Alternatively – in case you don’t want to append this parent domain to all URLs you can also spell out the domain in the host pattern:

from django.conf import settings
from hosts import patterns, host

host_patterns = patterns('',
    host(r'admin\.example\.com', settings.ROOT_URLCONF, name='admin'),
)

If your host pattern contains an argument (or key argument), like:

from django.conf import settings
from hosts import patterns, host

host_patterns = patterns('',
    host(r'www', settings.ROOT_URLCONF, name='homepage'),
    host(r'(\w+)', 'path.to.support_urls', name='wildcard'),
    host(r'(?P<username>\w+)', 'path.to.user_urls', name='user-area'),
)

you can also easily pass arguments to the host_url template tag:

{% load hosts %}

<a href="{% host_url user-dashboard on user-area username='johndoe' %}">John's dashboard</a>
<a href="{% host_url faq-index on wildcard 'help' %}">FAQ</a>

Which will be rendered (with a PARENT_HOST of 'example.com') as:

<a href="//johndoe.example.com/">John's dashboard</a>
<a href="//help.example.com/faq/">FAQ</a>

Notes

  • When using dynamic hosts based on user input, ensure users cannot specify names that conflict with static subdomains such as “www” or their subdomain will not be accessible.

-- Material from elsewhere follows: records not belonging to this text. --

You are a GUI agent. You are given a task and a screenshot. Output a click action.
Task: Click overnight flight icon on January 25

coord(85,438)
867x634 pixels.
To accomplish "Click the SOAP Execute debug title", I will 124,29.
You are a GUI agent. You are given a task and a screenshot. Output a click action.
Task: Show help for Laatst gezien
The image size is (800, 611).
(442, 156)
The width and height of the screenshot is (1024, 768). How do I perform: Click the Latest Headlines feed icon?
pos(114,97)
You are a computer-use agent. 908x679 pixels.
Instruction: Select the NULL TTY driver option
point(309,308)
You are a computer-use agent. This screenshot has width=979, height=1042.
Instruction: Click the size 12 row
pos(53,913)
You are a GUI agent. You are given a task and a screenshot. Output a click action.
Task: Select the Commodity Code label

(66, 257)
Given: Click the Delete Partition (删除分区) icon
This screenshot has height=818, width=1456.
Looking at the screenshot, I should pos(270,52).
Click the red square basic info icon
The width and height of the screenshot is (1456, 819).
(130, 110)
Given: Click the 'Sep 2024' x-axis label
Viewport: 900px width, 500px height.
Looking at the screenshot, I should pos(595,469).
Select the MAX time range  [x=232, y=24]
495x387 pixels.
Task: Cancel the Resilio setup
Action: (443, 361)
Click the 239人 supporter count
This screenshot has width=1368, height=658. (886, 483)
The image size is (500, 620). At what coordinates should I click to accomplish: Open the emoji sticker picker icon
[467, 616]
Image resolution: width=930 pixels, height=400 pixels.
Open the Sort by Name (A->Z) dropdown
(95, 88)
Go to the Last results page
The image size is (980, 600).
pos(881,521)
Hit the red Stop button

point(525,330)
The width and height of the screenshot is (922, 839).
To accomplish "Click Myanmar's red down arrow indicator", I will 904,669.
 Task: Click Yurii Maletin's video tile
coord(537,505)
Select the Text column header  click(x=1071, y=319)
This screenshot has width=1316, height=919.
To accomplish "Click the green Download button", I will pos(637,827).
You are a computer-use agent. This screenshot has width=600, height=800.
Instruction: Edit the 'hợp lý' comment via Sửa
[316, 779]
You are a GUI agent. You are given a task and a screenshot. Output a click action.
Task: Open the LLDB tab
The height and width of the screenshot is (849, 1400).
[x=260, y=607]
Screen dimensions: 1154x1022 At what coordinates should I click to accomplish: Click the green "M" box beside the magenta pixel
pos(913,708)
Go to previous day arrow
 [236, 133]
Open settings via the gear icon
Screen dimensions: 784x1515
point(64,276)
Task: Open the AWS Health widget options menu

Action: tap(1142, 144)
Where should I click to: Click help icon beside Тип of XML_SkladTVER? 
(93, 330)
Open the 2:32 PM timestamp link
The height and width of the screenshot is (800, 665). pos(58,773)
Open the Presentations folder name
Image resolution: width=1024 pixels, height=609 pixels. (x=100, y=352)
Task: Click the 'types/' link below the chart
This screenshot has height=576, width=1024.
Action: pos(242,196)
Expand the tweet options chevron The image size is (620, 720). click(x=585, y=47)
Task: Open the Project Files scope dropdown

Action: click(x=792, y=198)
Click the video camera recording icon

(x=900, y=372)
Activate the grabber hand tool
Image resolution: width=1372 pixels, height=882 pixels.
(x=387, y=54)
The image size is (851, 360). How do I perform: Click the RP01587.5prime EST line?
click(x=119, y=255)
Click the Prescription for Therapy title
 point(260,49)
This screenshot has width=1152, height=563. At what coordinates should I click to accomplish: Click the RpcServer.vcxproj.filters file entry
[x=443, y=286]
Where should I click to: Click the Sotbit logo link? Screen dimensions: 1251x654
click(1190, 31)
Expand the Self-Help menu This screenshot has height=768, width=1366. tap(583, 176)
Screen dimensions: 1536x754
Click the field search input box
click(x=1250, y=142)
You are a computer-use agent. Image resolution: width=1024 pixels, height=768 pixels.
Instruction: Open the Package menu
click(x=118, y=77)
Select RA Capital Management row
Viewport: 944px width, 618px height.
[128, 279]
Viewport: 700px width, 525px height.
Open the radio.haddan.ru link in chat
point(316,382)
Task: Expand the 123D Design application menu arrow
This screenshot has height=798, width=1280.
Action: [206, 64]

  • Don’t forget to add handler404 and handler500 entries for your custom URLconfs.

Changelog

0.1.1 (2011/05/30)

  • Fixed docs issues.

  • Use absolute imports where possible.

0.1 (2011/05/29)

  • Initial release with middleware, reverse and templatetags.

Thanks

Many thanks to the folks at playfire for releasing their django-dynamic-subdomains app, which was the inspiration for django-hosts.